その店に入った理由は、ただとてつもなく暇だったから。それ以外には無い。
 二階建てのこじんまりとした洋館。珈琲という文字に惹かれたのかもしれない。大人ぶらないといけない、とどこかで焦っていたから。
 扉を開けて店内に足を踏み入れる。床が軽く悲鳴を上げた。
 中にいたのは、ヘッドホンをしたウェイター姿の青年だった。後ろ姿に何をしているのかと近寄れば、音楽機器をいじっている。さしずめDJといったところか。
「いらっしゃい」
 やっと背後の存在に気付いた青年が微笑みながら言った。平日の昼間のアルバイトにしては若い。
「ふゆたに……?」
 左胸の名札に目を落として言うと、座り込んでいた彼が立ち上がり、目の前に指を突きつけた。
「俺は、冬谷(とうや)だ!」
 あまりの上から目線に、唖然としてしまった。
 冬谷、と小さく繰り返すと、満足そうに頷きヘッドホンを外した。
 カウンターの中に入った冬谷は、豆挽きの中に珈琲豆を入れボタンを押した。ゆっくりと中の豆が動く。そのうちにポットと鍋の両方で湯を沸かし、鍋のほうにコーヒーカップを入れる。
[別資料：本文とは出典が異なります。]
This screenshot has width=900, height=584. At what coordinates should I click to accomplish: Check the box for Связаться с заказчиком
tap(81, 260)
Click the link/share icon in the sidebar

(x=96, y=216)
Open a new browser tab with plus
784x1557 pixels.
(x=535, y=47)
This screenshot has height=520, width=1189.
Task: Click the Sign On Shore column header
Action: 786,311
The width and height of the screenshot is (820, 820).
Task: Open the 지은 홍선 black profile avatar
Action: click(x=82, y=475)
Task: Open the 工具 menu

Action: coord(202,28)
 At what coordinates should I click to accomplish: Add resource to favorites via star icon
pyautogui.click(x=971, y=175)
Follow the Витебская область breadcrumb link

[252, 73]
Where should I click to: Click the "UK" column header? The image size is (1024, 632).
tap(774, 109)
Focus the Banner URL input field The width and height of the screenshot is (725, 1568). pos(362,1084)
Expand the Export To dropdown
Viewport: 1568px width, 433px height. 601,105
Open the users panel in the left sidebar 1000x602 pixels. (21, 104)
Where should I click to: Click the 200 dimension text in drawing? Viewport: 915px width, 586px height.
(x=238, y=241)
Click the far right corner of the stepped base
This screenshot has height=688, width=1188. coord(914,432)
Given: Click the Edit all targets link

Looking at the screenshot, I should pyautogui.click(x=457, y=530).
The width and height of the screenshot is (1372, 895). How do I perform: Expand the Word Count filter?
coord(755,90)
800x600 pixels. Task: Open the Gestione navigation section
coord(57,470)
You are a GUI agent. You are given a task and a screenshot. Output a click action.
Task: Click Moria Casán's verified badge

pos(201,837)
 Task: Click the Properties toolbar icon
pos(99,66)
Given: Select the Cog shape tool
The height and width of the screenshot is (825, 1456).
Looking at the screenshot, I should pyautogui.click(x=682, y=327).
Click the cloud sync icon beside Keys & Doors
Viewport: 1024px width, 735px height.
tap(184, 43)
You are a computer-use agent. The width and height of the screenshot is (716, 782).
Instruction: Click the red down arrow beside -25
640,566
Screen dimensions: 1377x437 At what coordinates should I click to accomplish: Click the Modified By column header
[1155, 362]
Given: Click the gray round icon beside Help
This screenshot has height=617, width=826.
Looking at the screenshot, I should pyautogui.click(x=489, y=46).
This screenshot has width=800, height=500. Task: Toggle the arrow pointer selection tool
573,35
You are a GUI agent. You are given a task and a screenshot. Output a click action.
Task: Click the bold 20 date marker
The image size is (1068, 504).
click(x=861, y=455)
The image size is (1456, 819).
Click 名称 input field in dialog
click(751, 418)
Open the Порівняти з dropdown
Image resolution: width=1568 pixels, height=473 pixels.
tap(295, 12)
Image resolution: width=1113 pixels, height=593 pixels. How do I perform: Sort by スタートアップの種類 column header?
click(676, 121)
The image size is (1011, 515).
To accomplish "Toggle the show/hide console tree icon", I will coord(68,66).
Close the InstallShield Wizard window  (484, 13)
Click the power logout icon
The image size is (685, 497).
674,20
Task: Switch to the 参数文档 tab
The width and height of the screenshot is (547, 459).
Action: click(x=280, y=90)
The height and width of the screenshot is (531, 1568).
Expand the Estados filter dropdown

 手慣れた動作で出来上がったのは、甘い香りのカフェオレだった。
「サービスだよ。初めてのお客さんには好きなコーヒーを一杯飲んでもらうんだ」
「カフェオレが良いって言った?」
「そんな感じの顔だった」
 何だか笑えてしまって、一言礼を言ってから大人しくカフェオレを口にした。匂いのわりに甘すぎない。子供扱いされたような複雑な気持ちが吹き飛んだ。
「美味しい」
「そりゃあ良かった」
 冬谷は小さく笑った。
 カフェオレを待ってるのと同じくらいの時間、二人は無言で過ごした。最初のうちは洗い物の水の音が響いていたが、そのうち温かいカフェオレを啜る音しか聞こえなくなった。
 冬も間近だが、暖房はまだ入れていない様子だった。それなのに窓から入る陽の光が暖かくて、何だか悲しくなった。
 抜け出して来た場所では、きっと多くの顔なじみが、同じ光を受けているのだろう。けれど、こんなに優しい太陽の明るさを、誰も気に留めたりはしないのだ。